There is a total of $W$ computation units to be distributed, where $W = (N/b) \times (N/b)$. The INPA partitions the total matrix into $q$ submatrices to be processed on each heterogeneous computing node. The submatrix owned by node $Q_i$ has an area equal to $w_i \times b \times b$, where $w_1 + \ldots + w_q = W$. The FPM partitioning algorithm (FPM-PA), from Sect. 1.3 uses, experimentally built speed functions to calculate a load balanced distribution $w_1, \ldots, w_q$. The shape and ordering of these submatrices is calculated by the communication minimizing algorithm (CMA) [20]. The CMA uses column-based 2D arrangement of nodes and outputs the heights $bm_i$ and widths $bn_i$ for each of the $q$ nodes, such that $m_i \times n_i = w_i$, $bm = b \times m$ and $bn = b \times n$ (Fig. 1.8a). This two-dimensional partitioning algorithm uses a column-based arrangement of processors. The values of $m_i$ and $n_i$ are chosen so that the column widths sum up to $N$ and heights of submatrices in a column sum to $N$.

The IDPA iteratively measures, on each device, the time of execution of the application specific core computational kernel with a given size while converging to a load balanced inter-device partitioning. It returns the kernel execution time of the last iteration to the INPA. IDPA calls the FPM-PA to partition the submatrix owned by $Q_i$ into vertical slices of width $d_{ij}$, such that $d_{i1} + \ldots + d_{ip} = bn_i$ (Fig. 1.8b) to be processed on each device within the node. Device $P_{ij}$ will be responsible for doing matrix operations on $bn_i \times d_{ij}$ matrix elements.
We now present an outline of a parallel application using the proposed hierarchical partitioning algorithm. The partitioning is executed immediately before execution of the parallel algorithm. The outline is followed by a detailed description of the individual algorithms.

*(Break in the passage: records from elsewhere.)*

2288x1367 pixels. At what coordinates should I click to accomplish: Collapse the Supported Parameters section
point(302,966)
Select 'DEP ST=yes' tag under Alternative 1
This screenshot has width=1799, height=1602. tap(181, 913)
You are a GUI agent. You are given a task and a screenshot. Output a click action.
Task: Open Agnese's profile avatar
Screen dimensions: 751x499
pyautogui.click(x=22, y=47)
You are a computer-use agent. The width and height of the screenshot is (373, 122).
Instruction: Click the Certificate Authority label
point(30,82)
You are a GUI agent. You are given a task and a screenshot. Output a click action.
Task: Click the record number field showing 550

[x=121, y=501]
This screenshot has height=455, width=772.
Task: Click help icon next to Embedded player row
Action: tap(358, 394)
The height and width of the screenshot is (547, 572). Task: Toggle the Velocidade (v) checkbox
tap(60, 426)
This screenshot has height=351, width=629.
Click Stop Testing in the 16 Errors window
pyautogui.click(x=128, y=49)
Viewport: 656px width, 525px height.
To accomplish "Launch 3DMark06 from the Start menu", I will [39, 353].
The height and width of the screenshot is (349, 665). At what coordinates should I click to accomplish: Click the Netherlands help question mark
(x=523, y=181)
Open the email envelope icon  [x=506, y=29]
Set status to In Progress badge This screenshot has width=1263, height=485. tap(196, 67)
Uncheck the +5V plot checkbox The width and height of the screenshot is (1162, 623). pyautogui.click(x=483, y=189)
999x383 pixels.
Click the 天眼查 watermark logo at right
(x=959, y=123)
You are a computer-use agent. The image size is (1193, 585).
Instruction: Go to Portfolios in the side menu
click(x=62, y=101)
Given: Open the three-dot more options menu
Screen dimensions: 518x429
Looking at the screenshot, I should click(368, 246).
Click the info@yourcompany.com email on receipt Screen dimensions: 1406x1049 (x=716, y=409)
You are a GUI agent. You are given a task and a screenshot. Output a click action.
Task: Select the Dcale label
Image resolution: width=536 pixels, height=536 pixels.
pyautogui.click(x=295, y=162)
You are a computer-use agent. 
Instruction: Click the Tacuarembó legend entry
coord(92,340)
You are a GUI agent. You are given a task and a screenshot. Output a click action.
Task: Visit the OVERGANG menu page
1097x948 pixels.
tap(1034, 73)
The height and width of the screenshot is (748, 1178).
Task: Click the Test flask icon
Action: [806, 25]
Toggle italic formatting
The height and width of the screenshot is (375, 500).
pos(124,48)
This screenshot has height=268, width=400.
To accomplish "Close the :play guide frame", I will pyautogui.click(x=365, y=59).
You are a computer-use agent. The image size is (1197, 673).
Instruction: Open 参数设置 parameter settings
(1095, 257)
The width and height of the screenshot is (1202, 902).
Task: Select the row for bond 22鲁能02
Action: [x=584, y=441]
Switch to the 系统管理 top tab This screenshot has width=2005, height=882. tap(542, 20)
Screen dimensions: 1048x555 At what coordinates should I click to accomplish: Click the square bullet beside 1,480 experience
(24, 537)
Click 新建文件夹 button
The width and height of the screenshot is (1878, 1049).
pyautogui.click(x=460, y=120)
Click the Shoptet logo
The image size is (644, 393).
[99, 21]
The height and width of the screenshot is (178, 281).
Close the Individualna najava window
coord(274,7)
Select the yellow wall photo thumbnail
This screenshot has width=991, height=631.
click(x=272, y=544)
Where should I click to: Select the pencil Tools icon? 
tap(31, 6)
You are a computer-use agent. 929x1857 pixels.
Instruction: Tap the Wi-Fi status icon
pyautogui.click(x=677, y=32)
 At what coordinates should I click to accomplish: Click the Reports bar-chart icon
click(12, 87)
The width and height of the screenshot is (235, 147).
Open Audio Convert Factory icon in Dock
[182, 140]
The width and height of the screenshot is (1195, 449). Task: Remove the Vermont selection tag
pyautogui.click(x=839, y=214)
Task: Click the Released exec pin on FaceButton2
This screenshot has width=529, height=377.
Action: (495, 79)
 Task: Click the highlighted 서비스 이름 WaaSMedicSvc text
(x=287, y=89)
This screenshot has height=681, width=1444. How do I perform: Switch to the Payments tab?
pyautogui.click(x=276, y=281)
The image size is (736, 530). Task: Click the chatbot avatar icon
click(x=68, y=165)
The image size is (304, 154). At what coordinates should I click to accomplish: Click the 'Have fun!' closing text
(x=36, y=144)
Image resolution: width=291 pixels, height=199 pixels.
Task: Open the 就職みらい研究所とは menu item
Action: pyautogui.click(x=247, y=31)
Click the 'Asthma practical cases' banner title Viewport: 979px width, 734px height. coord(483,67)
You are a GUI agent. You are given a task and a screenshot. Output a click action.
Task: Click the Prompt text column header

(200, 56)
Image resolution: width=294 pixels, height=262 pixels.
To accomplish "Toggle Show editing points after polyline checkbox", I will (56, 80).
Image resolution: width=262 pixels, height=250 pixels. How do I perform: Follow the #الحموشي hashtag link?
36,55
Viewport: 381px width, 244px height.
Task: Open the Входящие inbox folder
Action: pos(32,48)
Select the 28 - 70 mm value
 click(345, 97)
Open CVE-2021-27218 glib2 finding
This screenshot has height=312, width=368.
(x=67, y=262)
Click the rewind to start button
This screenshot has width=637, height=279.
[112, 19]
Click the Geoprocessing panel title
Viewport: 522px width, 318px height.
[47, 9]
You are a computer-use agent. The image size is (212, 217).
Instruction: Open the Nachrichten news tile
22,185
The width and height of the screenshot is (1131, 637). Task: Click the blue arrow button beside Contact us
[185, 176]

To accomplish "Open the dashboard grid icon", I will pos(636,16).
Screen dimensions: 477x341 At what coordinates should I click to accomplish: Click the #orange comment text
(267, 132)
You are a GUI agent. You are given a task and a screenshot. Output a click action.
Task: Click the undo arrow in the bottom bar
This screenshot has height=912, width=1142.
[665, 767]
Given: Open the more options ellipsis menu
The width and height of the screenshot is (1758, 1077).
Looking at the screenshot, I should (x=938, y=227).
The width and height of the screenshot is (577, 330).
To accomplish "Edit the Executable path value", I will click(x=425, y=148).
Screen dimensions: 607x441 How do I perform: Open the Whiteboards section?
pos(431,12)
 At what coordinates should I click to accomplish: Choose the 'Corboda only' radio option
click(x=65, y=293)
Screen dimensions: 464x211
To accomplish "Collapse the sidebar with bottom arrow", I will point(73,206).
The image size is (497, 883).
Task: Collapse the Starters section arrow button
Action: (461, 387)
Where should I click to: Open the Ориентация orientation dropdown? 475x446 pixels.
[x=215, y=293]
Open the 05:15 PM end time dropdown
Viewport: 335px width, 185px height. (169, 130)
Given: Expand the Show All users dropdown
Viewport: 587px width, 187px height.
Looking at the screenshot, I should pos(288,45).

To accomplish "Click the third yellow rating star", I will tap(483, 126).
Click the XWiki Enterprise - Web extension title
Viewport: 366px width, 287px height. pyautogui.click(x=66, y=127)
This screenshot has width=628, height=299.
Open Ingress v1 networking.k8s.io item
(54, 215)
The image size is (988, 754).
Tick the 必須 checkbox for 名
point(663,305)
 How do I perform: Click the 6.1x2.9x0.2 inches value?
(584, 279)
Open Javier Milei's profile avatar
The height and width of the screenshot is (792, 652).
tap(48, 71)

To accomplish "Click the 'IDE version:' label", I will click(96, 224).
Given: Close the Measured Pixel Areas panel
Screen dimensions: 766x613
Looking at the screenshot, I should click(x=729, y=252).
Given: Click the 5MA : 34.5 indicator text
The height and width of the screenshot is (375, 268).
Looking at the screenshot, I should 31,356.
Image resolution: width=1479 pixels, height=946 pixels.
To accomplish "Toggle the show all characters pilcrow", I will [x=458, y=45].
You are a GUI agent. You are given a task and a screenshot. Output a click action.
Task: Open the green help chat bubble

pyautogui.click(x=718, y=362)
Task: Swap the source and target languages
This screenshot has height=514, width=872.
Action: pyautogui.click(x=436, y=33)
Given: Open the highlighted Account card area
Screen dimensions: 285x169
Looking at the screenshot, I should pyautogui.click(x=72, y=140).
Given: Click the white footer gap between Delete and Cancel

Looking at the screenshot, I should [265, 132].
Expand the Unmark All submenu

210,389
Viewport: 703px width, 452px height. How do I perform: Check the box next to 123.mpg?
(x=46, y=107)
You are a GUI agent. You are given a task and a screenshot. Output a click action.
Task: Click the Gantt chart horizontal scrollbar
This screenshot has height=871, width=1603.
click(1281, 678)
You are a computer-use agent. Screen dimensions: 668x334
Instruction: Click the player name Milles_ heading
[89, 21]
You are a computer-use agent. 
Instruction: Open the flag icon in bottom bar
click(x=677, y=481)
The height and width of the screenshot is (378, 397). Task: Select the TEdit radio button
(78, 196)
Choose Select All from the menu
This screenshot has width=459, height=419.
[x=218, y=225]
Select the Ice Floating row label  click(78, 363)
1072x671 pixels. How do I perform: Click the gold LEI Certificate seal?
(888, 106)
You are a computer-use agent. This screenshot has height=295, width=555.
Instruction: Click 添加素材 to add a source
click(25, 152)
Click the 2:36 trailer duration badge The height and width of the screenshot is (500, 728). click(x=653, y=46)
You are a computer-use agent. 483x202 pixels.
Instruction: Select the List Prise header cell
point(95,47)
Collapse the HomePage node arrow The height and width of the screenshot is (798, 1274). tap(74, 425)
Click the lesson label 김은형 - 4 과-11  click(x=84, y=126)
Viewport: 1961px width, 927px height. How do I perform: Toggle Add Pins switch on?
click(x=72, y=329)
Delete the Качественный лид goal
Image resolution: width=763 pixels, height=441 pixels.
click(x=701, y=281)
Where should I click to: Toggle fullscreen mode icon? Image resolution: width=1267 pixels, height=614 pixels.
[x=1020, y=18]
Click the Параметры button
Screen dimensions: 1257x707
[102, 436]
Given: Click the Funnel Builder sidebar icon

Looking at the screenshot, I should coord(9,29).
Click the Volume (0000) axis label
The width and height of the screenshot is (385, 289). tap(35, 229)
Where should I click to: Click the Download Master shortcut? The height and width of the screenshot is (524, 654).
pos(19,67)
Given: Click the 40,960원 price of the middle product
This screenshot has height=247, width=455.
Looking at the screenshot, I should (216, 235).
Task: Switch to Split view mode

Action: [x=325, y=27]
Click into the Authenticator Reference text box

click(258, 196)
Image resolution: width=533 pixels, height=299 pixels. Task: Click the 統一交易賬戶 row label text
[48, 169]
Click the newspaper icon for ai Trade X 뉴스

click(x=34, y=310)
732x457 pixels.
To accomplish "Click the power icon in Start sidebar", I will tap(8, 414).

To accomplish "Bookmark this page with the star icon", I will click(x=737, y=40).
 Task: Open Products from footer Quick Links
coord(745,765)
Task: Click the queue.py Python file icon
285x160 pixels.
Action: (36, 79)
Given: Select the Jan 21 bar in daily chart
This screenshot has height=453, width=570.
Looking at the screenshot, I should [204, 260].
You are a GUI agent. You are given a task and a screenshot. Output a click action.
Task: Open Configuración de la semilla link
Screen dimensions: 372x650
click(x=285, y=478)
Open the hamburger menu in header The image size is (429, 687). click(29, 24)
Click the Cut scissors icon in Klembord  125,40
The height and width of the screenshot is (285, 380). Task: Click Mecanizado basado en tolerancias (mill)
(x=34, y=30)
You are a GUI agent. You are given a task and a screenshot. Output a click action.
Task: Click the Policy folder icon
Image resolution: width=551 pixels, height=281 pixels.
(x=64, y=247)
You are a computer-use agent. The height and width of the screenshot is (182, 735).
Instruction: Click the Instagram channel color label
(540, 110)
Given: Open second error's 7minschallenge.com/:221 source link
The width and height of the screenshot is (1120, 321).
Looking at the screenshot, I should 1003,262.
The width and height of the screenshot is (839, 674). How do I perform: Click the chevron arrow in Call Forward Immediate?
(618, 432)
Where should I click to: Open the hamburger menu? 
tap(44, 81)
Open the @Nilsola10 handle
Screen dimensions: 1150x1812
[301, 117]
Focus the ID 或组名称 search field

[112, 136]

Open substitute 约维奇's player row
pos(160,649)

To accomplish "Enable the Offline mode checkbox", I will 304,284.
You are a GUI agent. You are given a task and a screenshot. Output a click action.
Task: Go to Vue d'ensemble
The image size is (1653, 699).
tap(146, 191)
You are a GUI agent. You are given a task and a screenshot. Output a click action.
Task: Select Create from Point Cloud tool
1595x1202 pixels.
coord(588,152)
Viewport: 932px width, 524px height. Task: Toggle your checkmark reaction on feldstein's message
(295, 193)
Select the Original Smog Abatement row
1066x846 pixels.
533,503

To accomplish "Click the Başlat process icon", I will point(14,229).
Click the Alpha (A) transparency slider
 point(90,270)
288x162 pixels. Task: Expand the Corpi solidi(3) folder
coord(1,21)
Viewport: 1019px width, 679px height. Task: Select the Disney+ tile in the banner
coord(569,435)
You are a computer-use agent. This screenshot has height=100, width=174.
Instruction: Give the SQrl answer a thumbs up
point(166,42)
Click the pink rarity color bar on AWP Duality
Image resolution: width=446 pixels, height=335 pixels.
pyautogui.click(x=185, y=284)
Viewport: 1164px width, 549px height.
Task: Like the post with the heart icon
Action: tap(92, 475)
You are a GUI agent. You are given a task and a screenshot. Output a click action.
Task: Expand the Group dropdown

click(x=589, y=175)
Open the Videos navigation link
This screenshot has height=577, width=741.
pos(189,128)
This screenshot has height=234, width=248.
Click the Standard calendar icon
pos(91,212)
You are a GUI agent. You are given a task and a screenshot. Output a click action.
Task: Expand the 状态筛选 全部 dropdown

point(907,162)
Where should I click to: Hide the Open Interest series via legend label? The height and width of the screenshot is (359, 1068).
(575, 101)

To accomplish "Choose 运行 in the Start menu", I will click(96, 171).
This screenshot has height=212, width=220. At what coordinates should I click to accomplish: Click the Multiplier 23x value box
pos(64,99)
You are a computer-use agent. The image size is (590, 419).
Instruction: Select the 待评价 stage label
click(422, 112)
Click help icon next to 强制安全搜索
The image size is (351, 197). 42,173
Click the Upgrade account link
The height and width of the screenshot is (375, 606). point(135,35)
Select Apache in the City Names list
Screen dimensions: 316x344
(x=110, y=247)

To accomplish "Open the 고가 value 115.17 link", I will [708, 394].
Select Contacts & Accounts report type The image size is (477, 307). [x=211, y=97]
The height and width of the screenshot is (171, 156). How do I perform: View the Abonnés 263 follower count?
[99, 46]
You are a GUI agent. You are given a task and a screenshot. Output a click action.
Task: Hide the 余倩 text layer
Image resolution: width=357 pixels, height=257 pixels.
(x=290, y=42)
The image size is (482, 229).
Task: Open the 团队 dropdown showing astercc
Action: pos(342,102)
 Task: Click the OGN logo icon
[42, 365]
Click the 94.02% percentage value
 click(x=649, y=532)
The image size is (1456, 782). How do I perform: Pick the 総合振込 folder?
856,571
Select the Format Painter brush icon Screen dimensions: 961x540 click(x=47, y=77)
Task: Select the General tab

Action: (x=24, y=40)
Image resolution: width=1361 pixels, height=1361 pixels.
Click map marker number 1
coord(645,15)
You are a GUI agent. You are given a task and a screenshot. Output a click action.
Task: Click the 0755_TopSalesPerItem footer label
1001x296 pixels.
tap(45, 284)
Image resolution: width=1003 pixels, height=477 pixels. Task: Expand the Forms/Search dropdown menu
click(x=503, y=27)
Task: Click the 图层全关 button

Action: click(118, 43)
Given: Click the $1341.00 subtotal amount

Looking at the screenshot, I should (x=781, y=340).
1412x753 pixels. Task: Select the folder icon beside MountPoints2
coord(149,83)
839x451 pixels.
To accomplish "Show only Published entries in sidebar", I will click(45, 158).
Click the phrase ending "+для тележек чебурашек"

**INPA** (IN: \(N, b, q, p_1, \ldots, p_q\) OUT: \(\{m_i, n_i, d_{i1}, \ldots, d_{ip}\}_{i=1}^q\) }

**WHILE** inter-node imbalance

**CMA** (IN: \(w_1, \ldots, w_q\) OUT: \((m_1, n_1), \ldots, (m_q, n_q)\));

On each node \(i\) (IDPA):

**WHILE** inter-device imbalance

On each device \(j\): **kernel** (IN: \(b_{m_i}, b_{n_i}, d_{ij}\) OUT: \(t_{ij}\));

**FPM-PA** (IN: \(p_i, b_{m_i}, b_{n_i}\) FPMs OUT: \(d_{i1}, \ldots, d_{iq}\));

**END WHILE**

**FPM-PA** (IN: \(q, W, q\) FPMs OUT: \(w_1, \ldots, w_q\));

**END WHILE**

**Parallel application** (IN: \(\{m_i, n_i, d_{i1}, \ldots, d_{ip}\}_{i=1}^q\) )

**Inter-Node Partitioning Algorithm (INPA)**

Run in parallel on all nodes with distributed memory. Inputs: square matrix size \(N\), number of nodes \(q\), number of devices in each node \(p_1, \ldots, p_q\) and block size \(b\).

1. To add initial small point to the model, each node, in parallel, invokes the IDPA with an input \((p_i, b_{m_i} = 1, b_{n_i} = 1)\). This algorithm returns a time which is sent to the head node.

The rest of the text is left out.